Required work
Copy, from the data below, each line that has the word "tweet".

Material provided
------------------------------------------------

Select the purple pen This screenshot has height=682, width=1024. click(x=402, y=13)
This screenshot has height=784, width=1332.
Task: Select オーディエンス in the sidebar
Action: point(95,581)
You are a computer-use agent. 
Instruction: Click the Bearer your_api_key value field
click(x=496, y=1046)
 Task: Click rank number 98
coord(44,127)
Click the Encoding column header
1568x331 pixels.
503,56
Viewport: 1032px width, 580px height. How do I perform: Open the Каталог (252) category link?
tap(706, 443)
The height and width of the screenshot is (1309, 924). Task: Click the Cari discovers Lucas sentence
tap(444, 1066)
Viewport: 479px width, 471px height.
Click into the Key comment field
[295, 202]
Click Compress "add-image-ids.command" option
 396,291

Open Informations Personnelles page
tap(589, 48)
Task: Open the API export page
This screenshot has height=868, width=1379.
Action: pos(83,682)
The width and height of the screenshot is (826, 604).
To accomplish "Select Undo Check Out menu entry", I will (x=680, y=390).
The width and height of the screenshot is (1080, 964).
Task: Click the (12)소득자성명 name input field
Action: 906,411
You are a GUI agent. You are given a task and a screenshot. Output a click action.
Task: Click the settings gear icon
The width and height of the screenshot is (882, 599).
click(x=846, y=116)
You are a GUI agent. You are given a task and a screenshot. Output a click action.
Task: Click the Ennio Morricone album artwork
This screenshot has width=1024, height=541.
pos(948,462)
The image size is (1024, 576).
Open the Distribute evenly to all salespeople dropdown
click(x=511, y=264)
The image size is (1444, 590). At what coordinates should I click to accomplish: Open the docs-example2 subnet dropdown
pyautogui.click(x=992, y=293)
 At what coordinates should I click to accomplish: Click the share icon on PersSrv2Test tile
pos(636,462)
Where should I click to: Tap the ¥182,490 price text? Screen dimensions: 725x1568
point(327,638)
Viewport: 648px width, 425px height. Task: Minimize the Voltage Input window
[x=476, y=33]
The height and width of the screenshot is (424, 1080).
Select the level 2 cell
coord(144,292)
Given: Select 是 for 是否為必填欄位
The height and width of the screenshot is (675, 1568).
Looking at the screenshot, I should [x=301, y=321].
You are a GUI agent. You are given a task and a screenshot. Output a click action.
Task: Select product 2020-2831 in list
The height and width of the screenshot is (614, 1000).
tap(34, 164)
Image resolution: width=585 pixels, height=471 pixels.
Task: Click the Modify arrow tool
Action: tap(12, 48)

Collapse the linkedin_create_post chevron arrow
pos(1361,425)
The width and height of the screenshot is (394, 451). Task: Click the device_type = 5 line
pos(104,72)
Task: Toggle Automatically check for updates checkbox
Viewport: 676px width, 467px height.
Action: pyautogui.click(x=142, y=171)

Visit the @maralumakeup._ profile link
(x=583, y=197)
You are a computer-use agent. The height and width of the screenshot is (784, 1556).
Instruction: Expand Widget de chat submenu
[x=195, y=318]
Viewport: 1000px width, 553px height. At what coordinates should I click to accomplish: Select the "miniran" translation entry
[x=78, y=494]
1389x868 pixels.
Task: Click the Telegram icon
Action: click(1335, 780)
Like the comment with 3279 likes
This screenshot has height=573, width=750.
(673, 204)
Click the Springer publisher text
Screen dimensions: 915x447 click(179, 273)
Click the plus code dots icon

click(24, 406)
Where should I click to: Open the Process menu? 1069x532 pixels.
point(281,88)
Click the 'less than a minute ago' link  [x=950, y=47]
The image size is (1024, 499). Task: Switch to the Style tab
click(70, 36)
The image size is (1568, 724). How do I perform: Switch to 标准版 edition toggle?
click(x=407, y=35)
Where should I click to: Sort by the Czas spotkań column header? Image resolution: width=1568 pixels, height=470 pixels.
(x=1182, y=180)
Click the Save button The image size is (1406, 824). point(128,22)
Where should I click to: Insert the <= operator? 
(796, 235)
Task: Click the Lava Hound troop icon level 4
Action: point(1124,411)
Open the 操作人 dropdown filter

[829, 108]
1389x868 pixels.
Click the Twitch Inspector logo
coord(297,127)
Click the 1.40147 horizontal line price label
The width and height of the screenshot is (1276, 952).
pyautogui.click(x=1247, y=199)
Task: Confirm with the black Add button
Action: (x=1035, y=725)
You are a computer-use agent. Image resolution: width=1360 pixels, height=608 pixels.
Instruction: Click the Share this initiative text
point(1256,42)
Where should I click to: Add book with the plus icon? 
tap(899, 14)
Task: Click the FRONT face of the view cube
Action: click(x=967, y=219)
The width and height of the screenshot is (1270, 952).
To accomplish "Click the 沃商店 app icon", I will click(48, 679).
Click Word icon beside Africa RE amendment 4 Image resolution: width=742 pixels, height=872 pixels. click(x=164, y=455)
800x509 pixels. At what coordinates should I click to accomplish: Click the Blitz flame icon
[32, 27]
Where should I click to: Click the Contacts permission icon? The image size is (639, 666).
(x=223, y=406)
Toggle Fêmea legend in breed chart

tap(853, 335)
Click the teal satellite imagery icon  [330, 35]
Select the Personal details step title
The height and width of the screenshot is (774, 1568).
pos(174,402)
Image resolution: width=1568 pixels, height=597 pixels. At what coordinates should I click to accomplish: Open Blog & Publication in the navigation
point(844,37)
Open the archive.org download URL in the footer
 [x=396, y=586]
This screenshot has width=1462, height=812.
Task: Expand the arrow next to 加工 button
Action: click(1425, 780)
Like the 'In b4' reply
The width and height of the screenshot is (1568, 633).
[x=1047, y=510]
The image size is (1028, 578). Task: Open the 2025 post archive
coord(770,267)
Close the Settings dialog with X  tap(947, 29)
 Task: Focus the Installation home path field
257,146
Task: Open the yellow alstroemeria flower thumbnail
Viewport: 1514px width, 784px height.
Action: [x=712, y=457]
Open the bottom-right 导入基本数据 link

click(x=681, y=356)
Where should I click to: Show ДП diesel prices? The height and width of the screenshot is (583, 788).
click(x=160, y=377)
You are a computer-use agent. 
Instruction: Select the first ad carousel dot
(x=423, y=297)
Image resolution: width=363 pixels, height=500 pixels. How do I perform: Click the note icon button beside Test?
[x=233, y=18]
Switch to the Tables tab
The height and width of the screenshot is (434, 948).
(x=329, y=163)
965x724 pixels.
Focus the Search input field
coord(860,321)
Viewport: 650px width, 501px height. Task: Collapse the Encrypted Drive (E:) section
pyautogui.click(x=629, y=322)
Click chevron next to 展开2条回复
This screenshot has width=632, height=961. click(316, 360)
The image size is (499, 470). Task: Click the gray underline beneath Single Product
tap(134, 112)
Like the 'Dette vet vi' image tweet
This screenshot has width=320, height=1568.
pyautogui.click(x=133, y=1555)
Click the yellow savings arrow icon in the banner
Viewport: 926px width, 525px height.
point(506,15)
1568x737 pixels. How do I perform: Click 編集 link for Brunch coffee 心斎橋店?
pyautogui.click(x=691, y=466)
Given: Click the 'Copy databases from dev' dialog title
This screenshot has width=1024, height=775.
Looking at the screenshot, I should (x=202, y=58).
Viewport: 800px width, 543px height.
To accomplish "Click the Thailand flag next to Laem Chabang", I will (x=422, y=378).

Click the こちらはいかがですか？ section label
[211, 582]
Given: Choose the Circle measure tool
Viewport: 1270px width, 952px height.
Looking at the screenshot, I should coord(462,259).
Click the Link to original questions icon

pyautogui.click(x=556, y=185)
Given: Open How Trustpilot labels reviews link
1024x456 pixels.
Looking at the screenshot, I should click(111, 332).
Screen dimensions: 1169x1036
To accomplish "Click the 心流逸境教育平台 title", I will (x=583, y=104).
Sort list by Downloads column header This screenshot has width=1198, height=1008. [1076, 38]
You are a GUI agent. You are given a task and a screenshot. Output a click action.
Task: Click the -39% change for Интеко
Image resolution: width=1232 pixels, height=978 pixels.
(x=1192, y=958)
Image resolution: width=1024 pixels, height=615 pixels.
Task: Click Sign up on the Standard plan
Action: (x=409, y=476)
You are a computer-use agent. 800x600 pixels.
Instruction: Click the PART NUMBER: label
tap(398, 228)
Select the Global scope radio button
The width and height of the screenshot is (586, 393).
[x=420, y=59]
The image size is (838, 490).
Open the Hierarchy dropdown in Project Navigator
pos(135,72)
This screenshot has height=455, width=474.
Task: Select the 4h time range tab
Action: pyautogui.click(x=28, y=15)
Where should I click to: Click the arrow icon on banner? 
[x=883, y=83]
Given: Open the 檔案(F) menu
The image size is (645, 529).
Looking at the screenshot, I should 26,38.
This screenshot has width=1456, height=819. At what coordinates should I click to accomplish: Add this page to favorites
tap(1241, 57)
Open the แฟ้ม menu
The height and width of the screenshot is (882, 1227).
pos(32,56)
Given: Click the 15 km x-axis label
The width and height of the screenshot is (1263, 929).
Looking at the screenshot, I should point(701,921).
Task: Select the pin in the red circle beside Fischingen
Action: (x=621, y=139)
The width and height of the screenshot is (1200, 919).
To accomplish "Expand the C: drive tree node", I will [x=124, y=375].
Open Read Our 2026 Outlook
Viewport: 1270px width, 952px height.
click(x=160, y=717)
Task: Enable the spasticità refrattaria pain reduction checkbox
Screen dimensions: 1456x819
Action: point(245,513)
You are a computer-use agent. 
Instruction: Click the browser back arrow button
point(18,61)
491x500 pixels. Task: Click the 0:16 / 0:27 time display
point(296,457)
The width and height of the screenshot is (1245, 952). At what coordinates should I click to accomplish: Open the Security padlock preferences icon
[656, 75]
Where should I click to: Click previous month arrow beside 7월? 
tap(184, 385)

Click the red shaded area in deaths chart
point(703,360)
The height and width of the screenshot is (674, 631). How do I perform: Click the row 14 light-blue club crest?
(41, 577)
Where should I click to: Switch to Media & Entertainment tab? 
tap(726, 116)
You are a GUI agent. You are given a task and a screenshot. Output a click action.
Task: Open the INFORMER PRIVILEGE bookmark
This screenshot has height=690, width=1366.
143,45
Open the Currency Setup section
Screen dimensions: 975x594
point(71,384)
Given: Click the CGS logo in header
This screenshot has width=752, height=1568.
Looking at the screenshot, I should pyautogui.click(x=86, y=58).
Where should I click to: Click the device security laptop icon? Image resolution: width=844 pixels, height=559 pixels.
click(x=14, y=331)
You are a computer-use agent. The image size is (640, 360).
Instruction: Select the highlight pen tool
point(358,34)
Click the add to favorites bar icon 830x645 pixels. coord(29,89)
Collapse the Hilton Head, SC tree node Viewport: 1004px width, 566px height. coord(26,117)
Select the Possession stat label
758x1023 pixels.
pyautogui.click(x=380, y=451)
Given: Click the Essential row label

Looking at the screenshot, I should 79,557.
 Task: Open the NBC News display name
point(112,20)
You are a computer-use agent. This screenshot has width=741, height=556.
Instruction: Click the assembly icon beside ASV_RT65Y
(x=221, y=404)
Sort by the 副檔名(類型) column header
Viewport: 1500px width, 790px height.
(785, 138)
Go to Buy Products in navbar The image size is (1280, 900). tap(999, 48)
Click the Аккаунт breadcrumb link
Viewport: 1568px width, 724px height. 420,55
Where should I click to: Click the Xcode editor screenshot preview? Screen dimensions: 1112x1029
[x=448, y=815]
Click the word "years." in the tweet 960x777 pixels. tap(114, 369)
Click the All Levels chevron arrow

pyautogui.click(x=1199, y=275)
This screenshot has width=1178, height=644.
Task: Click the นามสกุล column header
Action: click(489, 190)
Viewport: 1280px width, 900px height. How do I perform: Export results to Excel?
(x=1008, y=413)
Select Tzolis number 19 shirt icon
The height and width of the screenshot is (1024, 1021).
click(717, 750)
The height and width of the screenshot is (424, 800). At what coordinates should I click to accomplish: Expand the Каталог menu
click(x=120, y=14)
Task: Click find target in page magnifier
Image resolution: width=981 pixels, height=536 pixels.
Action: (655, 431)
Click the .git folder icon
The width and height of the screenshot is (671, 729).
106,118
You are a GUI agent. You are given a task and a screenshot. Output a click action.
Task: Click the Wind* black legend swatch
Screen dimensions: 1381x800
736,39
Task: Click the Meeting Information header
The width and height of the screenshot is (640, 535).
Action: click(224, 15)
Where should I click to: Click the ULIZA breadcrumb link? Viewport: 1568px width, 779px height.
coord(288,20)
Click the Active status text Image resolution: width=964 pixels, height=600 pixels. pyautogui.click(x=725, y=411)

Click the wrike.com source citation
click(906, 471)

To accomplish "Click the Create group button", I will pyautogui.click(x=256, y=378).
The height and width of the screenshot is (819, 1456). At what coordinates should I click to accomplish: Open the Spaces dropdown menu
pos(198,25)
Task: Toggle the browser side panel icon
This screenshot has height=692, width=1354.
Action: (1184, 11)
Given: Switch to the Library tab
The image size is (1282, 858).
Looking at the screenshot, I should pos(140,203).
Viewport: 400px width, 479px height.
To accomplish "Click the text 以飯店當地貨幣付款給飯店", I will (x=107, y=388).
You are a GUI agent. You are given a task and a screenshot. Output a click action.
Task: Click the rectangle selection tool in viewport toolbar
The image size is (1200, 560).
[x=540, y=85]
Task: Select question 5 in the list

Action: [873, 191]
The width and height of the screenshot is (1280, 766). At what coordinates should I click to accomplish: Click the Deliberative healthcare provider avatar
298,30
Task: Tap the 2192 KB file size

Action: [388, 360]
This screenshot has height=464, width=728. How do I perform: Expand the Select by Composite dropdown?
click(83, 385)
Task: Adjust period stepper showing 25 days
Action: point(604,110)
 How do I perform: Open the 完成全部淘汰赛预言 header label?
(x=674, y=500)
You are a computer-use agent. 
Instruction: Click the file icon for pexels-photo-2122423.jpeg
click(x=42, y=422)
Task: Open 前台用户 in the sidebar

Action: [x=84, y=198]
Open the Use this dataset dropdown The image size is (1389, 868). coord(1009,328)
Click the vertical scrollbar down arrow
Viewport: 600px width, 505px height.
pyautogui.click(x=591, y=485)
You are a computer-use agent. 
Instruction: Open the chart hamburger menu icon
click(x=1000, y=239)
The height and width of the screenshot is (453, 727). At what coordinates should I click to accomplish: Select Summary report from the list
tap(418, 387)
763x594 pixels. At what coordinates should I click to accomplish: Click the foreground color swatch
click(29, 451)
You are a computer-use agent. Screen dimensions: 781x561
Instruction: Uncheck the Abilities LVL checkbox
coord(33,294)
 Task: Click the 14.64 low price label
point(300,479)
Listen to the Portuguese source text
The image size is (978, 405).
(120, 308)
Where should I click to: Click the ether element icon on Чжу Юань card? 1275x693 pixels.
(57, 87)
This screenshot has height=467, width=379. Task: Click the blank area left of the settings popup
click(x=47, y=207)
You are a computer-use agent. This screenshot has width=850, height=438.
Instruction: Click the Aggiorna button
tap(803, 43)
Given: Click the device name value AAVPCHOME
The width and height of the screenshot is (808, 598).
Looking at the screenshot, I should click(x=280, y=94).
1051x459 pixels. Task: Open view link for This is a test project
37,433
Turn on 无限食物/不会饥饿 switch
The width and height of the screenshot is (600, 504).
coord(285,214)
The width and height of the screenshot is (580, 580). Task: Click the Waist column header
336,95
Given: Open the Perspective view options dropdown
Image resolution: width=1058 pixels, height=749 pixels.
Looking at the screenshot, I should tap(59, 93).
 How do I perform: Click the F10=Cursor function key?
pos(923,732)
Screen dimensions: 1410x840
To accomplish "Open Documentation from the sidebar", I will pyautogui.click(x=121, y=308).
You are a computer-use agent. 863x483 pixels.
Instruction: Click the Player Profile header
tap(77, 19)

------------------------------------------------

Solved exercise
Like the 'Dette vet vi' image tweet
Click the word "years." in the tweet 960x777 pixels. tap(114, 369)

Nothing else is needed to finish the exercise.